AvePoint is currently exhibiting an incredibly robust financial position, highlighted by a pristine balance sheet and a successful pivot to GAAP profitability over the last two quarters. With $481.06 million in cash against a negligible $9.95 million in debt, the company faces virtually zero liquidity risk and can easily fund its own growth. Furthermore, impressive fourth-quarter revenue of $114.69 million and a strong free cash flow margin of 25.25% showcase a highly efficient cash generation engine. While persistent share dilution remains a minor drawback for per-share value, the overall investor takeaway is distinctly positive due to expanding margins and zero financial distress.

Comprehensive Analysis

Is the company profitable right now? Yes, AvePoint recently turned GAAP profitable, generating $114.69 million in revenue and $15.64 million in net income in its latest quarter (Q4 2025), which is a massive improvement from its FY24 net loss. Is it generating real cash, not just accounting profit? Absolutely; the company produced $29.66 million in operating cash flow in Q4 2025, meaning its earnings are fully backed by hard cash entering the bank. Is the balance sheet safe? The balance sheet is exceptionally safe, boasting $481.06 million in cash and short-term investments compared to just $9.95 million in total debt. Is there any near-term stress visible? No immediate financial stress is visible; margins are expanding, cash balances are growing rapidly, and debt is nearly non-existent.

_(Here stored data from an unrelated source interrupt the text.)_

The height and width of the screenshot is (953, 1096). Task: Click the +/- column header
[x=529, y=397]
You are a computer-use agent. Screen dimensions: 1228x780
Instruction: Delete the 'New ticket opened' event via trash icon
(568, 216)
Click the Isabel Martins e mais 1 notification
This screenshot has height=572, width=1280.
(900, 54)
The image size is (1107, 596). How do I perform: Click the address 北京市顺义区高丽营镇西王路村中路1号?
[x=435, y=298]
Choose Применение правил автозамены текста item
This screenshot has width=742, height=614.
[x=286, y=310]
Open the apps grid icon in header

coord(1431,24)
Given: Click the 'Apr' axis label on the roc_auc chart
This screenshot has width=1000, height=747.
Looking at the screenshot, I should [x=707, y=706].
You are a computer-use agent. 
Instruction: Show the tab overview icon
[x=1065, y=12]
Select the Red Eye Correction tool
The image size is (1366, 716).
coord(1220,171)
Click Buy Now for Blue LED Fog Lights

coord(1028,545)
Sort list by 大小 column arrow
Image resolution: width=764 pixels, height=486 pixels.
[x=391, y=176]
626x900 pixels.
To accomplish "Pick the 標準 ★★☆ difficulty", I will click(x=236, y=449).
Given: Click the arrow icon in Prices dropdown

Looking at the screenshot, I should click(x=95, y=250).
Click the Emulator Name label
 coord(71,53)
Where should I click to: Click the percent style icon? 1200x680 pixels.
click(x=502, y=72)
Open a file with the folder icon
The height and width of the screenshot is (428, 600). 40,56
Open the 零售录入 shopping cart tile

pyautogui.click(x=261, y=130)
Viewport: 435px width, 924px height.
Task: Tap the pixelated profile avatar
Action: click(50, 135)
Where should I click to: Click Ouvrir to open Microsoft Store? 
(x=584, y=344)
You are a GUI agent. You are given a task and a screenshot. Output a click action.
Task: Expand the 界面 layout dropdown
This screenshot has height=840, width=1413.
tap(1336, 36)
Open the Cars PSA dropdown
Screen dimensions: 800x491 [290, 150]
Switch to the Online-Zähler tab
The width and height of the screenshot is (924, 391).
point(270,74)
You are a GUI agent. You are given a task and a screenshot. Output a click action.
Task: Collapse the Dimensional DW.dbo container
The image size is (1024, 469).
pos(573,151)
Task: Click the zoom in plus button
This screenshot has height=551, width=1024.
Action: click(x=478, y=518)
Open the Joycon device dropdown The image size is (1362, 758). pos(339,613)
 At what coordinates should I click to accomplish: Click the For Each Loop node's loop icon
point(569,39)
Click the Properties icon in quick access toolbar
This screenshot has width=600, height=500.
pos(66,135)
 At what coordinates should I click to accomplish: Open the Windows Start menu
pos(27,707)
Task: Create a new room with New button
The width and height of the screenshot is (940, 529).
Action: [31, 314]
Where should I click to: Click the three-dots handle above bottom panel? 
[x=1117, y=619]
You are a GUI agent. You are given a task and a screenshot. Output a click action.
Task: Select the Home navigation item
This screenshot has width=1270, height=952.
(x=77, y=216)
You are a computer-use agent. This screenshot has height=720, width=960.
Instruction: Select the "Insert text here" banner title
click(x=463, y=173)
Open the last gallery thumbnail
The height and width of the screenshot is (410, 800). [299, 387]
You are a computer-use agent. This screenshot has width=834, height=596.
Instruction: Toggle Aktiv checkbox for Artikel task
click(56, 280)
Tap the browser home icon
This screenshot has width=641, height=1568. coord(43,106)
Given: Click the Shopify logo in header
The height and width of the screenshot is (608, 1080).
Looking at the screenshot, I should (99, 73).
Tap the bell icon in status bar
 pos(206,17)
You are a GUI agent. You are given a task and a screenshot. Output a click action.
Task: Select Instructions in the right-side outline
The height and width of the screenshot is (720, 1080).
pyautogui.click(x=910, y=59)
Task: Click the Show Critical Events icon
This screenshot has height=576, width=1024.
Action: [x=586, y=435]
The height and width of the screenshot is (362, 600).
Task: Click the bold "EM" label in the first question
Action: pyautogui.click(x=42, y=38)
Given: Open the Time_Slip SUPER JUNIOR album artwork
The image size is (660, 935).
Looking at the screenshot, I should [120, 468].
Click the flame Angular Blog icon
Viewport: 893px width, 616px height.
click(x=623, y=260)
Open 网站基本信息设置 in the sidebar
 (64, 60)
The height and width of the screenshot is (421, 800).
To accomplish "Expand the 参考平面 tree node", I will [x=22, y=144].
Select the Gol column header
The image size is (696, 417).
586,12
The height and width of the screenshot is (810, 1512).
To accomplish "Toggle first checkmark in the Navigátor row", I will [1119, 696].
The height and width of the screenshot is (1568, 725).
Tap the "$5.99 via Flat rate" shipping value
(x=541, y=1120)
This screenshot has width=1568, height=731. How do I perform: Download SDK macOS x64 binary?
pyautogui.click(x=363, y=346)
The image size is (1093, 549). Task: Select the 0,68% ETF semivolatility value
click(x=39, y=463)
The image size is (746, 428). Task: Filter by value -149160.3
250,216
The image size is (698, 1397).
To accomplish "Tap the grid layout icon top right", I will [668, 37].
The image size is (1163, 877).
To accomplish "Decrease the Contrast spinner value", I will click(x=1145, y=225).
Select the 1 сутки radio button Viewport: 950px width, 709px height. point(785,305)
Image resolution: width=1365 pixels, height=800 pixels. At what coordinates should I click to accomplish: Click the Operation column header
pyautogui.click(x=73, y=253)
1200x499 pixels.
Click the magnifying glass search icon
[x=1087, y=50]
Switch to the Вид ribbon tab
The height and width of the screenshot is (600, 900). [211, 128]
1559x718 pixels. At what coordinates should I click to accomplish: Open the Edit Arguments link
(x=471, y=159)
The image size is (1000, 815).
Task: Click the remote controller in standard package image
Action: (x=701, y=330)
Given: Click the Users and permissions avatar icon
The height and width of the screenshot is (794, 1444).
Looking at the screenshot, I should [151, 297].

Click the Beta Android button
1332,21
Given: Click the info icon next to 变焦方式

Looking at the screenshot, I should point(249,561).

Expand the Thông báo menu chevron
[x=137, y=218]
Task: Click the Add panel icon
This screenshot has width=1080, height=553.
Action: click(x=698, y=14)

AvePoint’s revenue has shown a clear and consistent upward trajectory, growing from an annual $330.48 million in FY24 to a much higher run rate based on its latest $114.69 million Q4 2025 result (representing a 28.6% year-over-year quarterly growth rate). The company maintains strong gross margins at 73.6% in Q4, which is strictly IN LINE with the industry benchmark of 75%. More importantly, operating margins have expanded significantly from a weak 2.17% in FY24 to a much healthier 12.66% in Q4 2025. Net income followed suit, flipping from a $29.09 million annual loss in FY24 to a positive $15.64 million in the latest quarter. For investors, this margin expansion signals excellent cost control and demonstrates that the company's software platform is scaling efficiently without needing proportional, margin-crushing increases in operating expenses.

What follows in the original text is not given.